No es casual la cantidad de tiempo que la serie le dedica a los vestuarios. No me refiero únicamente a la discusión y despliegue del vestuario de Irma Vep (terciopelo negro, a diferencia de la seda negra del original, según se nos dice en más de una ocasión), que es tema de discusión y también tema de una cantidad infinita de planos. Ni siquiera me refiero al despliegue de diferentes vestuarios que Mira (Vikander) debe utilizar en las diferentes escenas en las que Irma Vep no aparece con su disfraz (su verdadera piel) de fantasma/dominatrix. Todo es vestuarios. Llega un actor y vestuarios. Diferentes escenas y lo más importante es probar vestuarios. La producción busca un reemplazo para el director en uno de los episodios, y lo primero que hace este nuevo director/usurpador (o, por lo menos, lo único que se nos muestra) es consultar por el vestuario de una de las actrices. En Irma Vep (la que vemos nosotros) lo que importa es el aspecto de las cosas, la iconografía, su superficie: aquello a lo que va a acceder la cámara. Hay, cada tanto, alguna discusión sobre lo que se supone que se está filmando, sobre el sentido de las escenas (sobre todo, en el episodio en el que se discute, en tiempos del #MeToo, los modos en que se filma un secuestro sexy), sobre las “motivaciones” de los personajes, pero con un serial nada de todo eso tiene mucho sentido. En cambio, el vestuario está siempre presente, como tema central, como nota al pasar, como reflexión: el vestuario hace al personaje. La piel es la esencia. Para esto es fundamental el personaje interpretado por Jeanne Balibar, pero esta integrante de la producción, la lesbiana canchera y drogona, el lubricante que articula la socialidad del rodaje y la intimidad de más de un actor, podría haberse dedicado a cualquier otra cosa y no, es la vestuarista, ese rol que no creo que haya tenido nunca una importancia simbólica tan grande como en esta serie/película.

Hacia el final de la serie, en particular a partir del capítulo 6, Irma Vep comienza a girar de forma explícita hacia una reflexión sobre lo invisible, lo mágico, lo fantasmagórico: el cine como canalización, como invocación, además de como exorcismo de los demonios interiores.
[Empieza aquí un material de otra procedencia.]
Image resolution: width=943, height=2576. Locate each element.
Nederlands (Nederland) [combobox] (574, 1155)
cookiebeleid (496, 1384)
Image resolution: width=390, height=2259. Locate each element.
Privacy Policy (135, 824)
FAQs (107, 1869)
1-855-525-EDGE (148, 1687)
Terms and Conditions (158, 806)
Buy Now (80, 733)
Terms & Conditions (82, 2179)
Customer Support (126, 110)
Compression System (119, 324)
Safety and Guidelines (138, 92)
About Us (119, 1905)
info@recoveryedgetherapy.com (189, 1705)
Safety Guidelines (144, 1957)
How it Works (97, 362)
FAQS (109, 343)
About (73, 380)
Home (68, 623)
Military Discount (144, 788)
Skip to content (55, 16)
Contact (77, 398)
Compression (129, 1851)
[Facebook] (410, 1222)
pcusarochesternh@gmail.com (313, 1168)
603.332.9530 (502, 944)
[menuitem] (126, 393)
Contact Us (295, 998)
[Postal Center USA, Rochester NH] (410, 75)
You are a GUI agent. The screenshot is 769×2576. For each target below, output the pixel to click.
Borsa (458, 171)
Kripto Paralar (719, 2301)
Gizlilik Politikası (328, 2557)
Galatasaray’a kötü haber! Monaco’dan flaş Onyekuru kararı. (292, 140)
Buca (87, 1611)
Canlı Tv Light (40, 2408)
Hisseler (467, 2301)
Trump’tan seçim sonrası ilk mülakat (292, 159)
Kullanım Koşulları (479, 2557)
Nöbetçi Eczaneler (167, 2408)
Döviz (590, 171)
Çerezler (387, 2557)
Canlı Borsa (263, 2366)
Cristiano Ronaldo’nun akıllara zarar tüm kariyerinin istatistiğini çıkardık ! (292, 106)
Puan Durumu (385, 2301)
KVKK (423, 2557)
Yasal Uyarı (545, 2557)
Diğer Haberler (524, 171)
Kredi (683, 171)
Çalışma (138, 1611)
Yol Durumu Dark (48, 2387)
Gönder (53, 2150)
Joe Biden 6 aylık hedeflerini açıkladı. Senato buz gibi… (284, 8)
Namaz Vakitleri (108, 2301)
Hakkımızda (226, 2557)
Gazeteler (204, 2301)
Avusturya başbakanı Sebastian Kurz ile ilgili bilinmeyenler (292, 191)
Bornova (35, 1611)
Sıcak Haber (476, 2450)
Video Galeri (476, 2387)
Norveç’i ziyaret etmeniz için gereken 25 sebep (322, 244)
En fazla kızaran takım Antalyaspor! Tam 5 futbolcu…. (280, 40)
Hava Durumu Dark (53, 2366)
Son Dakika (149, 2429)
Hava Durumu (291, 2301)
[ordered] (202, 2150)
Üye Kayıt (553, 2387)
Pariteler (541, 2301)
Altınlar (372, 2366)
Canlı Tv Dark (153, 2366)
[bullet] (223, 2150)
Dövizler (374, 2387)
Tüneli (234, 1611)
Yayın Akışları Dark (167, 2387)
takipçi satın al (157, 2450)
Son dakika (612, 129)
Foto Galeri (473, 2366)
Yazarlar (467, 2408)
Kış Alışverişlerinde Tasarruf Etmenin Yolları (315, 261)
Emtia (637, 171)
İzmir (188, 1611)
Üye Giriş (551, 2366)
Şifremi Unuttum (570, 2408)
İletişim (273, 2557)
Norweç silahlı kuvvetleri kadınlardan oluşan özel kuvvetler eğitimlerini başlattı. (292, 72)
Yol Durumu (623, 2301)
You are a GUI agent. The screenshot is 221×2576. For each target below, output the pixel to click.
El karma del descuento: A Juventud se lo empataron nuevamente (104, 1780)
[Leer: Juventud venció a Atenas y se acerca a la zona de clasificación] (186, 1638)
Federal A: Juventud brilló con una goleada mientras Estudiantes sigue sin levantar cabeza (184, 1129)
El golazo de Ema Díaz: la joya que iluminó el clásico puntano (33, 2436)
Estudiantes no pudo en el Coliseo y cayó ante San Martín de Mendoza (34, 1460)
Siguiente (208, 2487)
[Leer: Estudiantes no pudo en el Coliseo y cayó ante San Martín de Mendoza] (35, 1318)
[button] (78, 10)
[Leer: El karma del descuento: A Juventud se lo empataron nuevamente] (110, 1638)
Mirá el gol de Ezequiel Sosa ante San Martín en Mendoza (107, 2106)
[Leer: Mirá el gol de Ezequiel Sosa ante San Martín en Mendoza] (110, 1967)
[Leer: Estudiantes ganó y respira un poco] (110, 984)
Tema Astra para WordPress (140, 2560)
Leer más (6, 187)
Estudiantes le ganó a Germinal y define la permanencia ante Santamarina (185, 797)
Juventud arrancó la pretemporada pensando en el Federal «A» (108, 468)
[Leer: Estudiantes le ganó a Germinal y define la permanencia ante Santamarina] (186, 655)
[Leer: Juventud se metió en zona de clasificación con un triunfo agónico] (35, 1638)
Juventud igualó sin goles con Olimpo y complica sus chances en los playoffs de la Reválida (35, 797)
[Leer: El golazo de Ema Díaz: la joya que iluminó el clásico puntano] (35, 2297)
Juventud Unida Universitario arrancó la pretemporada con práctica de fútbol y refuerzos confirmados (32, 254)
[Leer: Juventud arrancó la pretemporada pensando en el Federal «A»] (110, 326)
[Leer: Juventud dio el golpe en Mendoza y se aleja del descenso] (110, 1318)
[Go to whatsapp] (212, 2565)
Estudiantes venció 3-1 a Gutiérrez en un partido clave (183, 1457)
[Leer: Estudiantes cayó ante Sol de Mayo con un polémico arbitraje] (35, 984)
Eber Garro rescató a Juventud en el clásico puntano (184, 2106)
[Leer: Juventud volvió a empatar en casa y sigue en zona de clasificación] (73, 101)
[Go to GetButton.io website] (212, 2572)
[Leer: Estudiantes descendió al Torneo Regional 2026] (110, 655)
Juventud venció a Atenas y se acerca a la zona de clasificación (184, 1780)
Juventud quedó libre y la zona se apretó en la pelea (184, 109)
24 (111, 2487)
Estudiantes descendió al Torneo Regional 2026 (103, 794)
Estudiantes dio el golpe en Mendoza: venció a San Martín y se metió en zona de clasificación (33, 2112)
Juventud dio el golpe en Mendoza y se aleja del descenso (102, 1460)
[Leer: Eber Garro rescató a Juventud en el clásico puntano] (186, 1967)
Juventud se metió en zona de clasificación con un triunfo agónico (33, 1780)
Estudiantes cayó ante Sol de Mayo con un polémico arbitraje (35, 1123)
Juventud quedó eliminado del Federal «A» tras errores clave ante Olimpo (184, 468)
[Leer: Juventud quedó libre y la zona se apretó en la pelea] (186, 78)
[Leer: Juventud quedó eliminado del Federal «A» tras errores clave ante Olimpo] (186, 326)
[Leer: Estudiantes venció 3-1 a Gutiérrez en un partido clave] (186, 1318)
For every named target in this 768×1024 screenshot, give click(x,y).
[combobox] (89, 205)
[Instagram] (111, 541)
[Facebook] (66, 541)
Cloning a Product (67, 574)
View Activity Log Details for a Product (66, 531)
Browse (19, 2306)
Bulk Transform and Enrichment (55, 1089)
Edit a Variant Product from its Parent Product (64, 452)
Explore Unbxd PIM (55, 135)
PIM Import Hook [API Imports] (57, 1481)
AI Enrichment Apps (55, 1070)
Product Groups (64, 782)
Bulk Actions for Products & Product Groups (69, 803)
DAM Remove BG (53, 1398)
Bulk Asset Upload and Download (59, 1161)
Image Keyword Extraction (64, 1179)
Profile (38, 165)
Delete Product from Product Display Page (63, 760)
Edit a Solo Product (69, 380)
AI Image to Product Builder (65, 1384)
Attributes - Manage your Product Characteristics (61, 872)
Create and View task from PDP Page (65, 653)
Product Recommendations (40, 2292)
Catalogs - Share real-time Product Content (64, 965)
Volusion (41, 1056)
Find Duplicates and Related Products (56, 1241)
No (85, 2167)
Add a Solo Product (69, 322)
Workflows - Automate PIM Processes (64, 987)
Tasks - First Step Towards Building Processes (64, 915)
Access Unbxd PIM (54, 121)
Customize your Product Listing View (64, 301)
Las citas se vuelven más extrañas, las imágenes se vuelven más experimentales (o, en realidad, se vuelven una cita a un cine experimental) y la narración se libera: ya prácticamente no hay personajes nuevos por introducir ni muchos giros de historia más, la ficción (dentro de la ficción) comienza a invadir la realidad (de la ficción) y se introducen elementos fantásticos. Se trata, probablemente, de sus momentos más encantadores: ya ni siquiera importa Les Vampires, no importa atenerse a las reglas de la lógica, lo que importa es un espíritu de terciopelo que se pasea por habitaciones de hotel y por los techos de París. La reflexión se va diluyendo en la fe y lo que queda es puro amor al cine. Se trata de una fe, por supuesto, así como las ideas de luz y sombra, demonio y fantasmas, bastante chatos: nada tiene más espesor que el de una pantalla. Pero esa es su gran victoria: no hay profundidad posible que podamos alcanzar en el cine de Olivier Assayas, sino pura superficie. Pero el cine, después de todo, solo existe en esa superficie.Nada de lo que Assayas, sus personajes o nosotros en relación con ellos podemos decir o pensar sobre el cine, sobre el amor, sobre nuestros demonios va a importar mucho. En cambio, entregada a las piruetas del cine adentro del cine adentro del cine adentro de una serie, Irma Vep alcanza una estratósfera en la que la gravedad apenas se siente. Sin el peso de la lógica, casi sin el peso de una historia, por suerte casi sin el peso de cosas importantes por decir, lo que queda es pura superficie, casi ocho horas de pantalla liberada. En esas horas cabe un poco de todo: la repetición, el estereotipo, la perversión, pero por suerte también, ocasionalmente, fulgores de terciopelo.